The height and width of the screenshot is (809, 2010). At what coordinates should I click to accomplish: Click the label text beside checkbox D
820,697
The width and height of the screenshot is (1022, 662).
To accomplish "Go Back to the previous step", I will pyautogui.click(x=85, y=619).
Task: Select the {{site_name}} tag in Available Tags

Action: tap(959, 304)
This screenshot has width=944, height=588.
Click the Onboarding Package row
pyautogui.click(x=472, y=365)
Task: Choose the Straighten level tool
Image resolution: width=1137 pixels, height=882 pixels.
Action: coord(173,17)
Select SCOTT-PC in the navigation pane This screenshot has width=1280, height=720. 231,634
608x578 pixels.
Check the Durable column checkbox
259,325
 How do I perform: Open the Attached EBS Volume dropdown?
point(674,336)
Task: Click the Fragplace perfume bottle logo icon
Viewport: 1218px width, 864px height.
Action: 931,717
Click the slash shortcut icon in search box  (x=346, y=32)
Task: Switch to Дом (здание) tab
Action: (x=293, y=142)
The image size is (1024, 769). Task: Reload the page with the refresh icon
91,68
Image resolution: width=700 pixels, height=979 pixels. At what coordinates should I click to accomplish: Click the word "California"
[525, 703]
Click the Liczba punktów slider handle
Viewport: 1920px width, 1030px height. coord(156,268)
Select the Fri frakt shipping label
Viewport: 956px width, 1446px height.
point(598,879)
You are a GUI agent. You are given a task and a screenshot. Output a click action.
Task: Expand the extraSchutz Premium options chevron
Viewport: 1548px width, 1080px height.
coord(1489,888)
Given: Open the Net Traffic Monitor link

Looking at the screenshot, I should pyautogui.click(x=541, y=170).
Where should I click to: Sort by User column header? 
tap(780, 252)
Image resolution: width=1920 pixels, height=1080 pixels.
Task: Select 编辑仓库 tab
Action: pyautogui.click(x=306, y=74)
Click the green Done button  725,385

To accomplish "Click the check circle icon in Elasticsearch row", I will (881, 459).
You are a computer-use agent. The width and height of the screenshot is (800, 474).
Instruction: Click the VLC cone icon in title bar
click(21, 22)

Directions:
Above are some records; copy exactly the lines from the one with "Check the Durable column checkbox" through the one with "You are a computer-use", both included, and no others.

Expected output:
Check the Durable column checkbox
259,325
 How do I perform: Open the Attached EBS Volume dropdown?
point(674,336)
Task: Click the Fragplace perfume bottle logo icon
Viewport: 1218px width, 864px height.
Action: 931,717
Click the slash shortcut icon in search box  (x=346, y=32)
Task: Switch to Дом (здание) tab
Action: (x=293, y=142)
The image size is (1024, 769). Task: Reload the page with the refresh icon
91,68
Image resolution: width=700 pixels, height=979 pixels. At what coordinates should I click to accomplish: Click the word "California"
[525, 703]
Click the Liczba punktów slider handle
Viewport: 1920px width, 1030px height. coord(156,268)
Select the Fri frakt shipping label
Viewport: 956px width, 1446px height.
point(598,879)
You are a GUI agent. You are given a task and a screenshot. Output a click action.
Task: Expand the extraSchutz Premium options chevron
Viewport: 1548px width, 1080px height.
coord(1489,888)
Given: Open the Net Traffic Monitor link

Looking at the screenshot, I should pyautogui.click(x=541, y=170).
Where should I click to: Sort by User column header? 
tap(780, 252)
Image resolution: width=1920 pixels, height=1080 pixels.
Task: Select 编辑仓库 tab
Action: pyautogui.click(x=306, y=74)
Click the green Done button  725,385

To accomplish "Click the check circle icon in Elasticsearch row", I will (881, 459).
You are a computer-use agent. The width and height of the screenshot is (800, 474).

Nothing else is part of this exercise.